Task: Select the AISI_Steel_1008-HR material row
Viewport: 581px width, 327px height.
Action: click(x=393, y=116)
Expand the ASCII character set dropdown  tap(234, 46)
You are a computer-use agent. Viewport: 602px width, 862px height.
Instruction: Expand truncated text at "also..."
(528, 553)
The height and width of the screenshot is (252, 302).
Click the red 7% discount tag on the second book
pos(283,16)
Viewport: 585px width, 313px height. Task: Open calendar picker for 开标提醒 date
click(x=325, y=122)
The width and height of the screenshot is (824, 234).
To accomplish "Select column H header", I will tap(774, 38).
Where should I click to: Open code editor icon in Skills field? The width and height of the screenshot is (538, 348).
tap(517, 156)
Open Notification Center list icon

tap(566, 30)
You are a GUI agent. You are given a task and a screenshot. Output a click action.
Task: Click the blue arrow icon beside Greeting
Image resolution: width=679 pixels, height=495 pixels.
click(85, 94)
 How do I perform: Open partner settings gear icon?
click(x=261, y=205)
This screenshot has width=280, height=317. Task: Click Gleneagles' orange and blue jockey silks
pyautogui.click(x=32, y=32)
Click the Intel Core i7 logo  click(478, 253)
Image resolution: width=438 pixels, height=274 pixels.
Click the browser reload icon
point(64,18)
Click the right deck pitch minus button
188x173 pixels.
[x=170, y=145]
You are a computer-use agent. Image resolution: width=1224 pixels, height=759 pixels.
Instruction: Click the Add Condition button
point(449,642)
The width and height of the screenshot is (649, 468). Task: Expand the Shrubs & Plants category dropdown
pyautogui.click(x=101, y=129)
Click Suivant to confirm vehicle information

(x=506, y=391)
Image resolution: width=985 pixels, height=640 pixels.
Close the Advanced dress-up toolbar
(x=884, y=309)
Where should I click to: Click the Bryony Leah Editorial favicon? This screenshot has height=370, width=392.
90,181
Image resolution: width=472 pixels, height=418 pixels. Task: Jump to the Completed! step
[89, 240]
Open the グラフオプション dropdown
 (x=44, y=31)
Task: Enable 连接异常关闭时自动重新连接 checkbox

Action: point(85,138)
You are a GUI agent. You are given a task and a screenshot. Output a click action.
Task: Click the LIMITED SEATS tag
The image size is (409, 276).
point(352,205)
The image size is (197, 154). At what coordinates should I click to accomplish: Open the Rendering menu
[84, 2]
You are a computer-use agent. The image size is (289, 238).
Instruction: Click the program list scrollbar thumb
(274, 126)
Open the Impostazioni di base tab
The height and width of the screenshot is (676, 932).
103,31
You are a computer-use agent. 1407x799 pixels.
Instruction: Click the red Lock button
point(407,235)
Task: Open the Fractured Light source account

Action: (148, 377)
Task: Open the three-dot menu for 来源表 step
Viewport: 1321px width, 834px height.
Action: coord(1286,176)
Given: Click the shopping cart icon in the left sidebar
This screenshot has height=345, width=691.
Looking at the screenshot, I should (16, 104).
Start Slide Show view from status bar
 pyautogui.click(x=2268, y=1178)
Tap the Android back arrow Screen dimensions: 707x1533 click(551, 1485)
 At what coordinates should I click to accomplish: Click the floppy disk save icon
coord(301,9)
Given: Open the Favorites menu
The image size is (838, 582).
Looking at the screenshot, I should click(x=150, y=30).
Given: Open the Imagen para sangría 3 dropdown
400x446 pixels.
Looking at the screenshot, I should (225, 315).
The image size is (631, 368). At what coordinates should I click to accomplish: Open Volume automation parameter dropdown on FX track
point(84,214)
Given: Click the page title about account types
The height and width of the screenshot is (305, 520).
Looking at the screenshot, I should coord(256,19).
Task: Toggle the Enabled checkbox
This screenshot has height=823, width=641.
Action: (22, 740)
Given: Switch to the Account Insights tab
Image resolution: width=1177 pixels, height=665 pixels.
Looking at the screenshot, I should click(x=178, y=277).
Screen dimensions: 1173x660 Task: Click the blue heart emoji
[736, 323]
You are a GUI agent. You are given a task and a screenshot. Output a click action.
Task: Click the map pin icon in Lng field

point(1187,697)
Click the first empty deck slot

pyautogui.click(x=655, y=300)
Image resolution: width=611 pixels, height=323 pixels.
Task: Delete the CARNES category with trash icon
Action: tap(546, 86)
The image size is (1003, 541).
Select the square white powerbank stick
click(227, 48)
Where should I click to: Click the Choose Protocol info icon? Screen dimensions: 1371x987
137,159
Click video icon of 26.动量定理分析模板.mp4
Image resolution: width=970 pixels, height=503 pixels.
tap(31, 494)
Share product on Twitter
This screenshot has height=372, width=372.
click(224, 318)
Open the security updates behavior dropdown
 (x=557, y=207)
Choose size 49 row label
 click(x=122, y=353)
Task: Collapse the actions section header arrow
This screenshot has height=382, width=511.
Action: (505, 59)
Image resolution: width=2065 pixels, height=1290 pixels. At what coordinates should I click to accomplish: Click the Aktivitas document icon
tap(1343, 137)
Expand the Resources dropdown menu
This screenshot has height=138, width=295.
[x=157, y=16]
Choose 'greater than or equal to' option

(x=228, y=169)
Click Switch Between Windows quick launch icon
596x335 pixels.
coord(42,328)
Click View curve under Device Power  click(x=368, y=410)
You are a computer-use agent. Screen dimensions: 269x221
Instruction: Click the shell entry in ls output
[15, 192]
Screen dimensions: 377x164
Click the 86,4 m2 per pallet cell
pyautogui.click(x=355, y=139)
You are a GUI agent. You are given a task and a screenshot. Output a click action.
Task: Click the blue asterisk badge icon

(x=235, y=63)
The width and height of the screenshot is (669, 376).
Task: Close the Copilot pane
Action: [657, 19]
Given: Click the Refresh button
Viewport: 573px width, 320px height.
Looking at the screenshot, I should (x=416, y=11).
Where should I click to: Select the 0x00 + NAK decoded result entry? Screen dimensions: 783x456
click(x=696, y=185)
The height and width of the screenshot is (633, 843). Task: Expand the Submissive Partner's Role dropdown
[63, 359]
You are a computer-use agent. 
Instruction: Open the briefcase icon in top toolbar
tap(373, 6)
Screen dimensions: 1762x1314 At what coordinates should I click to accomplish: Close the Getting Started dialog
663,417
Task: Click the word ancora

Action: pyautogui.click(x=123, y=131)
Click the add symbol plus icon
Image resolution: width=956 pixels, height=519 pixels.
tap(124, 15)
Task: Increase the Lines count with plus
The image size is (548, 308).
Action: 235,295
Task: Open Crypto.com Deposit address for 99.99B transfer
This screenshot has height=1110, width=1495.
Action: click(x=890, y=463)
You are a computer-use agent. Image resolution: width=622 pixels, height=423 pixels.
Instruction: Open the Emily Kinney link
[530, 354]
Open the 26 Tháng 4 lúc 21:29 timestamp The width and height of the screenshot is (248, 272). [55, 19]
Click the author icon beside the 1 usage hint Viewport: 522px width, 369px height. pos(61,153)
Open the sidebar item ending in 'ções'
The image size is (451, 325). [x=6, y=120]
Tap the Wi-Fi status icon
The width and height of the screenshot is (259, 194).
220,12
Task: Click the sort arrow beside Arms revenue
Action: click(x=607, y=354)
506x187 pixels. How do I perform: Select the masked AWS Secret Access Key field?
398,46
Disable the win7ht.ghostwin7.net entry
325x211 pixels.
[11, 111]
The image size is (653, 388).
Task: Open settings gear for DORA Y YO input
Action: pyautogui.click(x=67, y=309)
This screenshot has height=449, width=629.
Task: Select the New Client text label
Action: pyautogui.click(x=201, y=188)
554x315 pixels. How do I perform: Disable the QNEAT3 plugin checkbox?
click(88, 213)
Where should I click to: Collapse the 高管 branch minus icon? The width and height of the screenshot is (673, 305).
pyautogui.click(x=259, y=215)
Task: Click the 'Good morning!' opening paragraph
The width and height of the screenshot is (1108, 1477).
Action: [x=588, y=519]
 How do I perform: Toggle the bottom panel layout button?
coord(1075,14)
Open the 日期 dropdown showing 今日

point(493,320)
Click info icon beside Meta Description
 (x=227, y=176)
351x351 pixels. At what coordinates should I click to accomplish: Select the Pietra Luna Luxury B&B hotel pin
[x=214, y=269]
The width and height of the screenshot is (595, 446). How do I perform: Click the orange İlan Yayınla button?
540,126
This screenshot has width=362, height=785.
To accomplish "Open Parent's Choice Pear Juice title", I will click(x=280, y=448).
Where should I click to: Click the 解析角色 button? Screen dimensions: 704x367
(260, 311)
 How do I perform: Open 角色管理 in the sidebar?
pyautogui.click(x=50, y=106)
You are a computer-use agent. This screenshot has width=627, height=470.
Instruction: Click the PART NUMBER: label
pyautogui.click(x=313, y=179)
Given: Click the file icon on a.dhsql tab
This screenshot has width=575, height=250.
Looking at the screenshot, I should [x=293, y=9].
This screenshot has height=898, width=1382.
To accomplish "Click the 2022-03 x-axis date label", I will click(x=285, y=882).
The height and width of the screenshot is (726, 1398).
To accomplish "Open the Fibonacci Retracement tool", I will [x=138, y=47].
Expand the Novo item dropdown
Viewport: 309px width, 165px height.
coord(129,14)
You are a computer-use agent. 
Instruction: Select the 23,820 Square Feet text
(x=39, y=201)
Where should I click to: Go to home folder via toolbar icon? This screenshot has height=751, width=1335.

EXERCISE AIM = Reproduce the items without any changes, from the first line through the line holding "point(352,205)", inclusive.

CORRECT OUTPUT =
Task: Select the AISI_Steel_1008-HR material row
Viewport: 581px width, 327px height.
Action: click(x=393, y=116)
Expand the ASCII character set dropdown  tap(234, 46)
You are a computer-use agent. Viewport: 602px width, 862px height.
Instruction: Expand truncated text at "also..."
(528, 553)
The height and width of the screenshot is (252, 302).
Click the red 7% discount tag on the second book
pos(283,16)
Viewport: 585px width, 313px height. Task: Open calendar picker for 开标提醒 date
click(x=325, y=122)
The width and height of the screenshot is (824, 234).
To accomplish "Select column H header", I will tap(774, 38).
Where should I click to: Open code editor icon in Skills field? The width and height of the screenshot is (538, 348).
tap(517, 156)
Open Notification Center list icon

tap(566, 30)
You are a GUI agent. You are given a task and a screenshot. Output a click action.
Task: Click the blue arrow icon beside Greeting
Image resolution: width=679 pixels, height=495 pixels.
click(85, 94)
 How do I perform: Open partner settings gear icon?
click(x=261, y=205)
This screenshot has width=280, height=317. Task: Click Gleneagles' orange and blue jockey silks
pyautogui.click(x=32, y=32)
Click the Intel Core i7 logo  click(478, 253)
Image resolution: width=438 pixels, height=274 pixels.
Click the browser reload icon
point(64,18)
Click the right deck pitch minus button
188x173 pixels.
[x=170, y=145]
You are a computer-use agent. Image resolution: width=1224 pixels, height=759 pixels.
Instruction: Click the Add Condition button
point(449,642)
The width and height of the screenshot is (649, 468). Task: Expand the Shrubs & Plants category dropdown
pyautogui.click(x=101, y=129)
Click Suivant to confirm vehicle information

(x=506, y=391)
Image resolution: width=985 pixels, height=640 pixels.
Close the Advanced dress-up toolbar
(x=884, y=309)
Where should I click to: Click the Bryony Leah Editorial favicon? This screenshot has height=370, width=392.
90,181
Image resolution: width=472 pixels, height=418 pixels. Task: Jump to the Completed! step
[89, 240]
Open the グラフオプション dropdown
 (x=44, y=31)
Task: Enable 连接异常关闭时自动重新连接 checkbox

Action: point(85,138)
You are a GUI agent. You are given a task and a screenshot. Output a click action.
Task: Click the LIMITED SEATS tag
The image size is (409, 276).
point(352,205)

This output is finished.